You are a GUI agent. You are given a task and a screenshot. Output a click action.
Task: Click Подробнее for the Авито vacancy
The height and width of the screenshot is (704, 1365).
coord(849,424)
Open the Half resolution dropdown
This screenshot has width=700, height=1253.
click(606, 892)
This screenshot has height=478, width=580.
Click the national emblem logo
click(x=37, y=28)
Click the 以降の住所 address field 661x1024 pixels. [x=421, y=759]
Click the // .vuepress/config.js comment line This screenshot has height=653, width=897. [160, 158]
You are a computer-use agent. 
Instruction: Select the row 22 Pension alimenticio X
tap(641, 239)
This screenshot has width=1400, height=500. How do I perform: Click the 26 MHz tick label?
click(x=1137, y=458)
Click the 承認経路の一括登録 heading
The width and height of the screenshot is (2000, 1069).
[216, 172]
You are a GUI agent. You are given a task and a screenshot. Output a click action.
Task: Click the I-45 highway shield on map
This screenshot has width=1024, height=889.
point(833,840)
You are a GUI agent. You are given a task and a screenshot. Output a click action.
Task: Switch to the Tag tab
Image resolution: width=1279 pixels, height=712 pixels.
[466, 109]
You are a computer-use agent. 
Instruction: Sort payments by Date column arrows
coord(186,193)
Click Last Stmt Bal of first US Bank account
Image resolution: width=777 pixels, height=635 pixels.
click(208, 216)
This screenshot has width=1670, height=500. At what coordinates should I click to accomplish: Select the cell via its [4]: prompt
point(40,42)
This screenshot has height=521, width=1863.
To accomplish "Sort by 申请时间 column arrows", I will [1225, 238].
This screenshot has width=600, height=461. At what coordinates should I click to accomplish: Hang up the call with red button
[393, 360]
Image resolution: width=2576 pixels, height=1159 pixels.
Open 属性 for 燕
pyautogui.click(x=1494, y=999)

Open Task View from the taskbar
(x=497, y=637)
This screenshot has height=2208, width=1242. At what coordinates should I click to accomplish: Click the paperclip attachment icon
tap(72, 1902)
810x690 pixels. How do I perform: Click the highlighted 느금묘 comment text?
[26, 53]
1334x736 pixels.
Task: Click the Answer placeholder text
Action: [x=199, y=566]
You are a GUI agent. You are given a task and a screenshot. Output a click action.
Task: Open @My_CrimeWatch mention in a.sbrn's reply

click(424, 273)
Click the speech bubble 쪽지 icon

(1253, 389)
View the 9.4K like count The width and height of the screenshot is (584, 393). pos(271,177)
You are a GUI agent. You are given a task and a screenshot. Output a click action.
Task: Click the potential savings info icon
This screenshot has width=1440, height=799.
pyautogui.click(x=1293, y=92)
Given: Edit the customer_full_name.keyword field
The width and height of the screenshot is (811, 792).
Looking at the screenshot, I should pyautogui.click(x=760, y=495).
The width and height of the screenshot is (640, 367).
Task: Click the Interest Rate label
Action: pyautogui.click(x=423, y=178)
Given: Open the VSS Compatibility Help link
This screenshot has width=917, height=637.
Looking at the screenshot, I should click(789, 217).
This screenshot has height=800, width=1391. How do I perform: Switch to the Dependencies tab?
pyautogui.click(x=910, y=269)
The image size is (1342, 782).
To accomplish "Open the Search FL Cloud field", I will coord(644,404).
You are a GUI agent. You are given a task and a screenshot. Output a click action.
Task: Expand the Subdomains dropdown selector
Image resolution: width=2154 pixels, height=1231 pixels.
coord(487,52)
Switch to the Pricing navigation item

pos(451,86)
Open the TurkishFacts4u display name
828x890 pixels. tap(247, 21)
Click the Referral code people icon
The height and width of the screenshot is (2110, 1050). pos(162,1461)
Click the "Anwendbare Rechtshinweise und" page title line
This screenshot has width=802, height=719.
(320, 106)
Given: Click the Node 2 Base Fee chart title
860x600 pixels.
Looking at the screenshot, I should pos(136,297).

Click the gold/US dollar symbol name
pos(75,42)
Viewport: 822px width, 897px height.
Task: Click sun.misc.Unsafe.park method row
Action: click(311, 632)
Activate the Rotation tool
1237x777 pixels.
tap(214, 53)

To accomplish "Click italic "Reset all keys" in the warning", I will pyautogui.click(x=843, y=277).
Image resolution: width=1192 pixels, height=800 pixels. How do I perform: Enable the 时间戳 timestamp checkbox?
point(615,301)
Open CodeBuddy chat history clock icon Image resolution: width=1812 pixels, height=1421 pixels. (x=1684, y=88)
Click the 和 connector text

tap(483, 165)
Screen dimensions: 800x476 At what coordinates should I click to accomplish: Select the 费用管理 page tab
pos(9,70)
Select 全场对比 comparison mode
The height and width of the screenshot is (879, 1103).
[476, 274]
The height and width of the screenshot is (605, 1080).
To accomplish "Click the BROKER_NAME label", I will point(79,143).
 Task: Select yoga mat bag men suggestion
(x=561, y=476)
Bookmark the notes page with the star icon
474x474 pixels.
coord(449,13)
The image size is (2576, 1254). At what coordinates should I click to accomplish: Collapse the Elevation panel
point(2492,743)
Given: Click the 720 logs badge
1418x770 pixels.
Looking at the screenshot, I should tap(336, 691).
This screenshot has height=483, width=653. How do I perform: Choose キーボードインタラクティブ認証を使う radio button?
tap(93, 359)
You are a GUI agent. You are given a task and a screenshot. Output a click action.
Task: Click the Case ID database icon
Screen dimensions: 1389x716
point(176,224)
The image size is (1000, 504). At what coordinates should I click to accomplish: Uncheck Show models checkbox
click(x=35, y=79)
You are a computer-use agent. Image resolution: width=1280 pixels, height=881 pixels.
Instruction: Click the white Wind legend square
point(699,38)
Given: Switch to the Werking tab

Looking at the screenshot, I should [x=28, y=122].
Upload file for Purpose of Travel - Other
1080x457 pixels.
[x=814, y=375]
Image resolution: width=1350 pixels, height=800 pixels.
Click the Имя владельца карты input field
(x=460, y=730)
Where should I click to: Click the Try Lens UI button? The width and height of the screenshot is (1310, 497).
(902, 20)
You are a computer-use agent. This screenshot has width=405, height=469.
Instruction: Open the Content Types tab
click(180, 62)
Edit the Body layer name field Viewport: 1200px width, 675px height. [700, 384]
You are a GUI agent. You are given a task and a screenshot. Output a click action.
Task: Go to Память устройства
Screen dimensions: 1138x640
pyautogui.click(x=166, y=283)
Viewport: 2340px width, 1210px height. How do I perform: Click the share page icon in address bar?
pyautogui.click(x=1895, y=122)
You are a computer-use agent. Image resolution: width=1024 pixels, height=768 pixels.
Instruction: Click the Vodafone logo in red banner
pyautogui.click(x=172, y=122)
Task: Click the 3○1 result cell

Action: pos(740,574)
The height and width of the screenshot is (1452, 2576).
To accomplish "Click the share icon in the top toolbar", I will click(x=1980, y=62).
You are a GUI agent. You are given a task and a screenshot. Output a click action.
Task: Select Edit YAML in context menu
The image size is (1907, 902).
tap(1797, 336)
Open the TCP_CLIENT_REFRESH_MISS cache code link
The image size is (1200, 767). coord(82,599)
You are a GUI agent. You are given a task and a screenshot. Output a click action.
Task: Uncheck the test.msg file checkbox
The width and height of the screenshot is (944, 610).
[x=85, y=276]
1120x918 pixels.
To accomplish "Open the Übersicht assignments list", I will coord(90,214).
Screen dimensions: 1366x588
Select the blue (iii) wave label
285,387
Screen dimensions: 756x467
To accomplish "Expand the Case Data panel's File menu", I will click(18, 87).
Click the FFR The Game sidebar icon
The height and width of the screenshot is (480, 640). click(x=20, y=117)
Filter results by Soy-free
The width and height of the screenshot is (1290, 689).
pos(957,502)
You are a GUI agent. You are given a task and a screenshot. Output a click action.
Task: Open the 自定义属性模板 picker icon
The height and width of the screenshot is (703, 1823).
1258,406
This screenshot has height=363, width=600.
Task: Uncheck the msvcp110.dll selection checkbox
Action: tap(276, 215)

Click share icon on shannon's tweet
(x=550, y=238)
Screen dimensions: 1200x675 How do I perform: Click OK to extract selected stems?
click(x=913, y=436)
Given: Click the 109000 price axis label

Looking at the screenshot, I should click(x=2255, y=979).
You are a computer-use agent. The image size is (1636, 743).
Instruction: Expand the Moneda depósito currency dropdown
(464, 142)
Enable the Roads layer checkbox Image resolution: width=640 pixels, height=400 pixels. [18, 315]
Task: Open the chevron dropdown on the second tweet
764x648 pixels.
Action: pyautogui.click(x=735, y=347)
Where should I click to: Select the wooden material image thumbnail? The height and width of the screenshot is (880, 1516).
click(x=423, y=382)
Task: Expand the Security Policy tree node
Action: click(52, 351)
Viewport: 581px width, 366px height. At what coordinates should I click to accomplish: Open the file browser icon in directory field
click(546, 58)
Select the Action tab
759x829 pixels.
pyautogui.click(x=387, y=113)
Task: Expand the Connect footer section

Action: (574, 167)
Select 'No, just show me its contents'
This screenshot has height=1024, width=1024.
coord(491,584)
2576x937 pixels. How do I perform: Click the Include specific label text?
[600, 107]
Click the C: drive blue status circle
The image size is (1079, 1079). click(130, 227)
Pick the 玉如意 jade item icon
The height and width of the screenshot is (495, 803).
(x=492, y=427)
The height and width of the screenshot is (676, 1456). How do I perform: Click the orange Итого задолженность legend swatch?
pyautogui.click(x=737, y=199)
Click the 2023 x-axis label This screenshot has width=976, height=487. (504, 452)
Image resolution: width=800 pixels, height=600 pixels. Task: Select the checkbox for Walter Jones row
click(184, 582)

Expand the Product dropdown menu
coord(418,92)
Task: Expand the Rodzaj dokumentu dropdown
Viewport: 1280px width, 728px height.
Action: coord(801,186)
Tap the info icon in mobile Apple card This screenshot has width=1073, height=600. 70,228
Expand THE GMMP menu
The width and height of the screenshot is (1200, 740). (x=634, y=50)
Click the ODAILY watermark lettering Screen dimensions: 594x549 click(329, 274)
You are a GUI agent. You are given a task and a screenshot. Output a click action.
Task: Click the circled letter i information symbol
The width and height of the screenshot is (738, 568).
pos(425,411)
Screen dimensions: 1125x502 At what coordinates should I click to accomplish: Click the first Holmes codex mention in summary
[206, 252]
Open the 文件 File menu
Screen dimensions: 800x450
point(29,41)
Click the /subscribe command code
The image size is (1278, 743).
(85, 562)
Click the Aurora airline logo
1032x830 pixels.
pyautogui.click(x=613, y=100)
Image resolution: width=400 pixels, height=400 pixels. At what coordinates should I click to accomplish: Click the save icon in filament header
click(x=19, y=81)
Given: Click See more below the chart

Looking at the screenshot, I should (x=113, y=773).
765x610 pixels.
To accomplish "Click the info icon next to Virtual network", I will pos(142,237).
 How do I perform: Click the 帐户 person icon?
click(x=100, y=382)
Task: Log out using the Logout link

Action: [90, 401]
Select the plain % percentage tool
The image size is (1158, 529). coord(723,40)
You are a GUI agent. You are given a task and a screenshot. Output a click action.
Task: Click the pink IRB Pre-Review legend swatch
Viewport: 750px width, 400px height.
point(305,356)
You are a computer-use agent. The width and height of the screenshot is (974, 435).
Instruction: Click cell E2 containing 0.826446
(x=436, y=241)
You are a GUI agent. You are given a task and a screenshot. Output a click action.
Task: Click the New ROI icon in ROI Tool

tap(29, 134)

··········

Your answer should be a single number: the count of lines in the entries that contain "Edit".

3